# Exercise inputs
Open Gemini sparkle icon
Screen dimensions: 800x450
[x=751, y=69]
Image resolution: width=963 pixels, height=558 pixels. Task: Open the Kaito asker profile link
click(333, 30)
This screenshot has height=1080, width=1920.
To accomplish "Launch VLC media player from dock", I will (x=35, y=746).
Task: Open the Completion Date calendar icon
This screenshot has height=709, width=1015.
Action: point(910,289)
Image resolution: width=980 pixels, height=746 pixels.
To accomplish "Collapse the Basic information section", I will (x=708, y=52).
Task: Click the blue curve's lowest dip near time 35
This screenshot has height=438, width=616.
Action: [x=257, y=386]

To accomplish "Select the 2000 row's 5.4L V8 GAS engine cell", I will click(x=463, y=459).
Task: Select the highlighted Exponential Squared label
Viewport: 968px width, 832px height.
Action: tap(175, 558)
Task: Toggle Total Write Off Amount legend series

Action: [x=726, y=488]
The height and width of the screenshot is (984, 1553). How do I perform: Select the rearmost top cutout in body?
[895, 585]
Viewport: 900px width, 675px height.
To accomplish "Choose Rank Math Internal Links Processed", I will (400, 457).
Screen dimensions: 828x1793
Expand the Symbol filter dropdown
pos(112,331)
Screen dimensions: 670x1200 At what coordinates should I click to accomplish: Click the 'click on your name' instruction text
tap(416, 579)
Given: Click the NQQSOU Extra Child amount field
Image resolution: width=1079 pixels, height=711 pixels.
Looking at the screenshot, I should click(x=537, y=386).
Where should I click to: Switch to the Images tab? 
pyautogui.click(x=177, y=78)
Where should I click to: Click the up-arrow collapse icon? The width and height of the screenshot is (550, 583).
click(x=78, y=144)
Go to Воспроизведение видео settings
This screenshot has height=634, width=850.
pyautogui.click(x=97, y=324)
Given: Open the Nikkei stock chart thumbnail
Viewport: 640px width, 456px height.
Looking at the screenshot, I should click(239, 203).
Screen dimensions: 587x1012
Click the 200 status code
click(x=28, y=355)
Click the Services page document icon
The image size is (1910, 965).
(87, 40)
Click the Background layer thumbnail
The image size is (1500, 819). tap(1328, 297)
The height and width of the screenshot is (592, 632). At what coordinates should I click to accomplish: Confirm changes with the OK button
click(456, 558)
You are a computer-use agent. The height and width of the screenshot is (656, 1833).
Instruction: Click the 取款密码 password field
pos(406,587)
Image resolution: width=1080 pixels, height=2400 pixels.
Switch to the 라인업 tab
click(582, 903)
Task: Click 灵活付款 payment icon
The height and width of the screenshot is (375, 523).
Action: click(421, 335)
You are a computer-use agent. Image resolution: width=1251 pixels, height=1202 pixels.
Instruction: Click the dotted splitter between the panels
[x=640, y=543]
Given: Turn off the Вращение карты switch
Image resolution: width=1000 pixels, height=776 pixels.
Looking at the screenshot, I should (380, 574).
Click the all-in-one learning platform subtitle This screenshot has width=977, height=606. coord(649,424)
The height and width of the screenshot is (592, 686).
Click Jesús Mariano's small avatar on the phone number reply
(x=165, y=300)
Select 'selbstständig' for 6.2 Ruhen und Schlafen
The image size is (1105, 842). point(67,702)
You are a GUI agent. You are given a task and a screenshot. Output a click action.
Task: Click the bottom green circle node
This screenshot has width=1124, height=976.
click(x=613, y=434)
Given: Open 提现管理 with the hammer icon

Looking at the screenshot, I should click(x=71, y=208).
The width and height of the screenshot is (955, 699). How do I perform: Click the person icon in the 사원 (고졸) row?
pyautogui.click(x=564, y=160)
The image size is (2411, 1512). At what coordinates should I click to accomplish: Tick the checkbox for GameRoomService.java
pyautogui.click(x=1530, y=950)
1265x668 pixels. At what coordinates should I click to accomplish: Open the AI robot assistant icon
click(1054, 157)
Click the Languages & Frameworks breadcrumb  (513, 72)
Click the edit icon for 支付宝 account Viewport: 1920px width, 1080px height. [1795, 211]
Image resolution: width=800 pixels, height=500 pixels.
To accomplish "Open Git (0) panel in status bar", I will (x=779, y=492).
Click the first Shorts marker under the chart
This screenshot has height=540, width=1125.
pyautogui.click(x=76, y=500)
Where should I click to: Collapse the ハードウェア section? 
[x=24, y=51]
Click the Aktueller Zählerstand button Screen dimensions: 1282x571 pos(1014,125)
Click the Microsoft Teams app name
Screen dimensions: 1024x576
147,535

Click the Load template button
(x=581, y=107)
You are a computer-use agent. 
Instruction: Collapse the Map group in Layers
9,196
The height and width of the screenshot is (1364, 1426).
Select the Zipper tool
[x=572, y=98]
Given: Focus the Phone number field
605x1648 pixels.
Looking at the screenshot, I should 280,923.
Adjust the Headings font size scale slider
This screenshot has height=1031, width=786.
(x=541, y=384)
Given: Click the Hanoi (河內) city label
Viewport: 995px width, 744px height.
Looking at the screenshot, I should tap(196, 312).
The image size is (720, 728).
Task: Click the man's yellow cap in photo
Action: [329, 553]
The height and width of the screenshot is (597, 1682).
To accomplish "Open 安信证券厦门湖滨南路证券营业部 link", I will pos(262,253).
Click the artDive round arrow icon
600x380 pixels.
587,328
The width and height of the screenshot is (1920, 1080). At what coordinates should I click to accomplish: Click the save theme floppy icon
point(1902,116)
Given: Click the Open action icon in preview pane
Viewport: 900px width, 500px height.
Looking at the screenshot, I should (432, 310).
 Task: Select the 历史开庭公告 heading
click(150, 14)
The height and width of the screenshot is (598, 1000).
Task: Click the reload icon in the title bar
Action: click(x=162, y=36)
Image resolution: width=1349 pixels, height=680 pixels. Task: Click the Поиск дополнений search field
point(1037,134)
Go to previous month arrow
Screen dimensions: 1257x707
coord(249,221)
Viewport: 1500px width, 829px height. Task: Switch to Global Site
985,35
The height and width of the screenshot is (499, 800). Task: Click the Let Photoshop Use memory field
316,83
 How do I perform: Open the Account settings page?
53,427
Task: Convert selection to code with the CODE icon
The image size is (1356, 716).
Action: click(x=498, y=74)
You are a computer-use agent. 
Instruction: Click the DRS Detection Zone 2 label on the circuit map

# Problem requirements
Rewrite all of the items above, renaming "Viewport" to "Window" wherever it appears and changing nothing else.

# Solution to the problem
Open Gemini sparkle icon
Screen dimensions: 800x450
[x=751, y=69]
Image resolution: width=963 pixels, height=558 pixels. Task: Open the Kaito asker profile link
click(333, 30)
This screenshot has height=1080, width=1920.
To accomplish "Launch VLC media player from dock", I will (x=35, y=746).
Task: Open the Completion Date calendar icon
This screenshot has height=709, width=1015.
Action: point(910,289)
Image resolution: width=980 pixels, height=746 pixels.
To accomplish "Collapse the Basic information section", I will (x=708, y=52).
Task: Click the blue curve's lowest dip near time 35
This screenshot has height=438, width=616.
Action: [x=257, y=386]

To accomplish "Select the 2000 row's 5.4L V8 GAS engine cell", I will click(x=463, y=459).
Task: Select the highlighted Exponential Squared label
Window: 968px width, 832px height.
Action: tap(175, 558)
Task: Toggle Total Write Off Amount legend series

Action: [x=726, y=488]
The height and width of the screenshot is (984, 1553). How do I perform: Select the rearmost top cutout in body?
[895, 585]
Window: 900px width, 675px height.
To accomplish "Choose Rank Math Internal Links Processed", I will (400, 457).
Screen dimensions: 828x1793
Expand the Symbol filter dropdown
pos(112,331)
Screen dimensions: 670x1200 At what coordinates should I click to accomplish: Click the 'click on your name' instruction text
tap(416, 579)
Given: Click the NQQSOU Extra Child amount field
Image resolution: width=1079 pixels, height=711 pixels.
Looking at the screenshot, I should click(x=537, y=386).
Where should I click to: Switch to the Images tab? 
pyautogui.click(x=177, y=78)
Where should I click to: Click the up-arrow collapse icon? The width and height of the screenshot is (550, 583).
click(x=78, y=144)
Go to Воспроизведение видео settings
This screenshot has height=634, width=850.
pyautogui.click(x=97, y=324)
Given: Open the Nikkei stock chart thumbnail
Window: 640px width, 456px height.
Looking at the screenshot, I should click(239, 203).
Screen dimensions: 587x1012
Click the 200 status code
click(x=28, y=355)
Click the Services page document icon
The image size is (1910, 965).
(87, 40)
Click the Background layer thumbnail
The image size is (1500, 819). tap(1328, 297)
The height and width of the screenshot is (592, 632). At what coordinates should I click to accomplish: Confirm changes with the OK button
click(456, 558)
You are a computer-use agent. The height and width of the screenshot is (656, 1833).
Instruction: Click the 取款密码 password field
pos(406,587)
Image resolution: width=1080 pixels, height=2400 pixels.
Switch to the 라인업 tab
click(582, 903)
Task: Click 灵活付款 payment icon
The height and width of the screenshot is (375, 523).
Action: click(421, 335)
You are a computer-use agent. Image resolution: width=1251 pixels, height=1202 pixels.
Instruction: Click the dotted splitter between the panels
[x=640, y=543]
Given: Turn off the Вращение карты switch
Image resolution: width=1000 pixels, height=776 pixels.
Looking at the screenshot, I should (380, 574).
Click the all-in-one learning platform subtitle This screenshot has width=977, height=606. coord(649,424)
The height and width of the screenshot is (592, 686).
Click Jesús Mariano's small avatar on the phone number reply
(x=165, y=300)
Select 'selbstständig' for 6.2 Ruhen und Schlafen
The image size is (1105, 842). point(67,702)
You are a GUI agent. You are given a task and a screenshot. Output a click action.
Task: Click the bottom green circle node
This screenshot has width=1124, height=976.
click(x=613, y=434)
Given: Open 提现管理 with the hammer icon

Looking at the screenshot, I should click(x=71, y=208).
The width and height of the screenshot is (955, 699). How do I perform: Click the person icon in the 사원 (고졸) row?
pyautogui.click(x=564, y=160)
The image size is (2411, 1512). At what coordinates should I click to accomplish: Tick the checkbox for GameRoomService.java
pyautogui.click(x=1530, y=950)
1265x668 pixels. At what coordinates should I click to accomplish: Open the AI robot assistant icon
click(1054, 157)
Click the Languages & Frameworks breadcrumb  (513, 72)
Click the edit icon for 支付宝 account Window: 1920px width, 1080px height. [1795, 211]
Image resolution: width=800 pixels, height=500 pixels.
To accomplish "Open Git (0) panel in status bar", I will (x=779, y=492).
Click the first Shorts marker under the chart
This screenshot has height=540, width=1125.
pyautogui.click(x=76, y=500)
Where should I click to: Collapse the ハードウェア section? 
[x=24, y=51]
Click the Aktueller Zählerstand button Screen dimensions: 1282x571 pos(1014,125)
Click the Microsoft Teams app name
Screen dimensions: 1024x576
147,535

Click the Load template button
(x=581, y=107)
You are a computer-use agent. 
Instruction: Collapse the Map group in Layers
9,196
The height and width of the screenshot is (1364, 1426).
Select the Zipper tool
[x=572, y=98]
Given: Focus the Phone number field
605x1648 pixels.
Looking at the screenshot, I should 280,923.
Adjust the Headings font size scale slider
This screenshot has height=1031, width=786.
(x=541, y=384)
Given: Click the Hanoi (河內) city label
Window: 995px width, 744px height.
Looking at the screenshot, I should tap(196, 312).
The image size is (720, 728).
Task: Click the man's yellow cap in photo
Action: [329, 553]
The height and width of the screenshot is (597, 1682).
To accomplish "Open 安信证券厦门湖滨南路证券营业部 link", I will pos(262,253).
Click the artDive round arrow icon
600x380 pixels.
587,328
The width and height of the screenshot is (1920, 1080). At what coordinates should I click to accomplish: Click the save theme floppy icon
point(1902,116)
Given: Click the Open action icon in preview pane
Window: 900px width, 500px height.
Looking at the screenshot, I should (432, 310).
 Task: Select the 历史开庭公告 heading
click(150, 14)
The height and width of the screenshot is (598, 1000).
Task: Click the reload icon in the title bar
Action: click(x=162, y=36)
Image resolution: width=1349 pixels, height=680 pixels. Task: Click the Поиск дополнений search field
point(1037,134)
Go to previous month arrow
Screen dimensions: 1257x707
coord(249,221)
Window: 1500px width, 829px height. Task: Switch to Global Site
985,35
The height and width of the screenshot is (499, 800). Task: Click the Let Photoshop Use memory field
316,83
 How do I perform: Open the Account settings page?
53,427
Task: Convert selection to code with the CODE icon
The image size is (1356, 716).
Action: click(x=498, y=74)
You are a computer-use agent. 
Instruction: Click the DRS Detection Zone 2 label on the circuit map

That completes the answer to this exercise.